Few things need clearing up here. Firstly, 5kg dumbbells aint gonna do anything, unless you're currently so weak that you can only just squeeze out about 10 reps with them, and even if so you'll outgrow them mega quickly. If you're training biceps you need to train biceps too.
Secondly, I think you're expecting results way too quickly. You will indeed make significant gains in your first 6 months IF you do everything right, but if you're having protein shakes daily then you're not gonna be big by the time you finish a medium sized tub. Far from.

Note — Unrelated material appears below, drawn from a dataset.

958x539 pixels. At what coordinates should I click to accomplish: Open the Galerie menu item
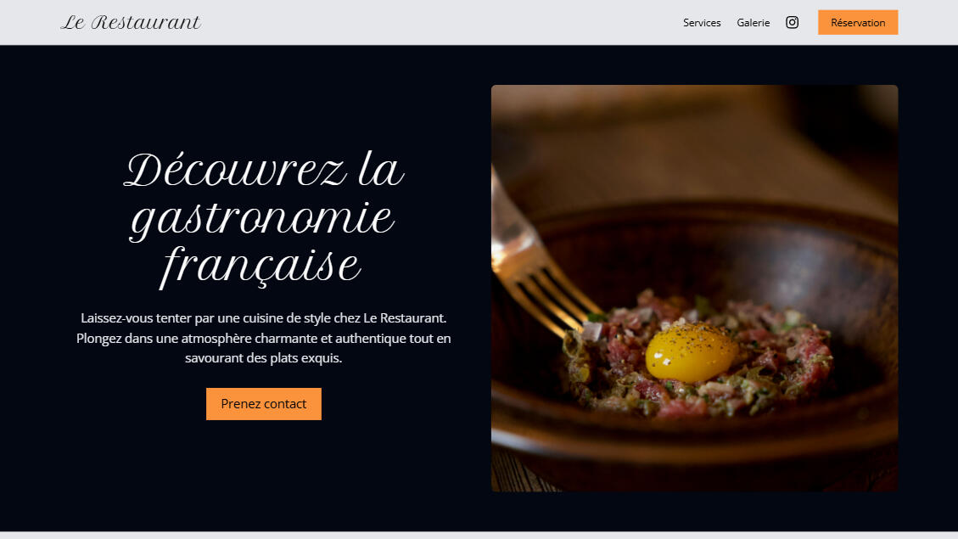753,23
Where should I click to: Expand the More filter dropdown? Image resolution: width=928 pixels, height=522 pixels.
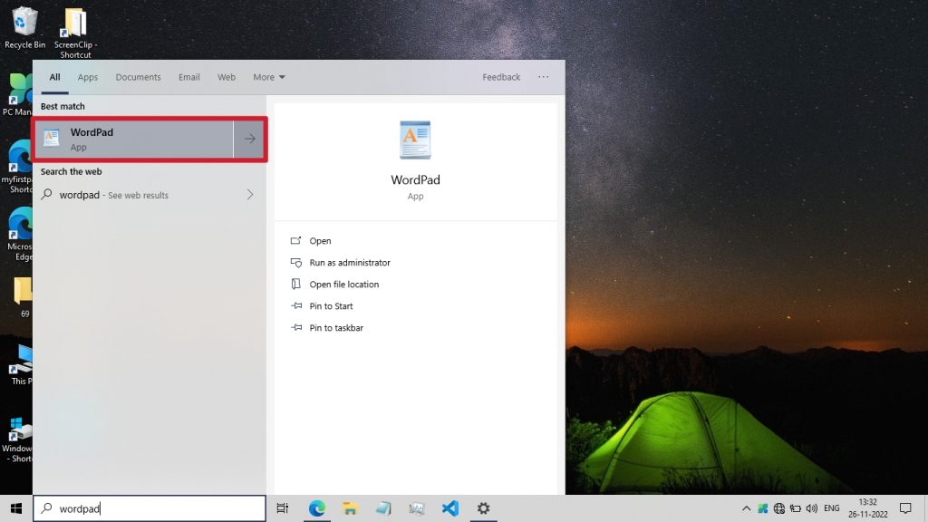click(x=269, y=77)
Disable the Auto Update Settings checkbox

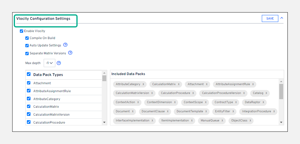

Lastly, PLEASE don't take the "eat all you can" approach as recommended above. When you're new especially, you'll either a) underestimate how much you're eating as many do, or b) unnecessarily get fat - you can only gain so much muscle per month, adding a bunch of fat in the process won't force any more growth. In your first year you only need a very small caloric surplus, or even eat at maintenance, to grow. My arms grew several inches without me gaining any fat in my first 6 months because I kept the calories sensible. ALWAYS count calories so you know you're eating enough/not too much - if you start getting noticeably fatter then you're overdoing it on the kcals, if the scales aren't going up as the weeks goby then add in a few hundred more calories. At your weight, maybe start at 2500 calories per day (I was pretty much the same weight as you when I started and 2500 to start with worked well for me) and get about 100-150g of protein per day. Doesn't matter where the rest of your calories come from in terms of results, IME.
Using a dumbbell only routine is absolutely fine if you get an adjustable set with more weights, but I'd also get a pullup bar and a foldable bench that you can tuck away whennot on use, a bob basic one for starters will cost you about 30 quid from Argos.I made significant progress starting on a dumbbell only routine with a bench and pullup bar too, full body workout 2-3x per week.